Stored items

● ● ●

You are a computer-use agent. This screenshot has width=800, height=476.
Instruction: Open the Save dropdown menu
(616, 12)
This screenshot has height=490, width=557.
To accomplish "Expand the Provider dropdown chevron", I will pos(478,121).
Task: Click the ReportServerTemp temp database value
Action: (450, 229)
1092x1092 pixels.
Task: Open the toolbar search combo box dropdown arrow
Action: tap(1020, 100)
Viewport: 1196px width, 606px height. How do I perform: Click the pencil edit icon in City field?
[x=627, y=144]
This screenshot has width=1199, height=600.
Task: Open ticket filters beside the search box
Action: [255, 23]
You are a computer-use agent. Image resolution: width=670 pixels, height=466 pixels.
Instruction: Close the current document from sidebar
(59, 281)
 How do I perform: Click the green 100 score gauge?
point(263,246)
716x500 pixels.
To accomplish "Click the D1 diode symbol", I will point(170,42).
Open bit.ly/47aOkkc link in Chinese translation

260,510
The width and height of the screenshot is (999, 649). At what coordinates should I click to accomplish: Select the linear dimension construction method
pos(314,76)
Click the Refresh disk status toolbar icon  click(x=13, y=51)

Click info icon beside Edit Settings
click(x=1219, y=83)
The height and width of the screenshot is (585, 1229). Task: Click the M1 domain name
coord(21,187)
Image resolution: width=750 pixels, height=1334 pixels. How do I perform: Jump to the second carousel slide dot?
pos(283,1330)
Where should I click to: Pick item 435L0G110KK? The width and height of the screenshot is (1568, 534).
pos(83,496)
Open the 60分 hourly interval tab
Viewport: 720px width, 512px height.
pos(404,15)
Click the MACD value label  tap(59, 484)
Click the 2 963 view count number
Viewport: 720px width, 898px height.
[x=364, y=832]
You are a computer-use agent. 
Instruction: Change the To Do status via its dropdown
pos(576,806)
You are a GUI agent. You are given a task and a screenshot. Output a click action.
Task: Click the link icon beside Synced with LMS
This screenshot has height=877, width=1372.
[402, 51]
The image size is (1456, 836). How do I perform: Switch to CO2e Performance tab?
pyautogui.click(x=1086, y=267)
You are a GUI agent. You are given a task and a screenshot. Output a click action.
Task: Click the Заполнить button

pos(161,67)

● ● ●

# Directions:
All of the entries should be output exactly as they appear above.

# Completed exercise:
You are a computer-use agent. This screenshot has width=800, height=476.
Instruction: Open the Save dropdown menu
(616, 12)
This screenshot has height=490, width=557.
To accomplish "Expand the Provider dropdown chevron", I will pos(478,121).
Task: Click the ReportServerTemp temp database value
Action: (450, 229)
1092x1092 pixels.
Task: Open the toolbar search combo box dropdown arrow
Action: tap(1020, 100)
Viewport: 1196px width, 606px height. How do I perform: Click the pencil edit icon in City field?
[x=627, y=144]
This screenshot has width=1199, height=600.
Task: Open ticket filters beside the search box
Action: [255, 23]
You are a computer-use agent. Image resolution: width=670 pixels, height=466 pixels.
Instruction: Close the current document from sidebar
(59, 281)
 How do I perform: Click the green 100 score gauge?
point(263,246)
716x500 pixels.
To accomplish "Click the D1 diode symbol", I will point(170,42).
Open bit.ly/47aOkkc link in Chinese translation

260,510
The width and height of the screenshot is (999, 649). At what coordinates should I click to accomplish: Select the linear dimension construction method
pos(314,76)
Click the Refresh disk status toolbar icon  click(x=13, y=51)

Click info icon beside Edit Settings
click(x=1219, y=83)
The height and width of the screenshot is (585, 1229). Task: Click the M1 domain name
coord(21,187)
Image resolution: width=750 pixels, height=1334 pixels. How do I perform: Jump to the second carousel slide dot?
pos(283,1330)
Where should I click to: Pick item 435L0G110KK? The width and height of the screenshot is (1568, 534).
pos(83,496)
Open the 60分 hourly interval tab
Viewport: 720px width, 512px height.
pos(404,15)
Click the MACD value label  tap(59, 484)
Click the 2 963 view count number
Viewport: 720px width, 898px height.
[x=364, y=832]
You are a computer-use agent. 
Instruction: Change the To Do status via its dropdown
pos(576,806)
You are a GUI agent. You are given a task and a screenshot. Output a click action.
Task: Click the link icon beside Synced with LMS
This screenshot has height=877, width=1372.
[402, 51]
The image size is (1456, 836). How do I perform: Switch to CO2e Performance tab?
pyautogui.click(x=1086, y=267)
You are a GUI agent. You are given a task and a screenshot. Output a click action.
Task: Click the Заполнить button

pos(161,67)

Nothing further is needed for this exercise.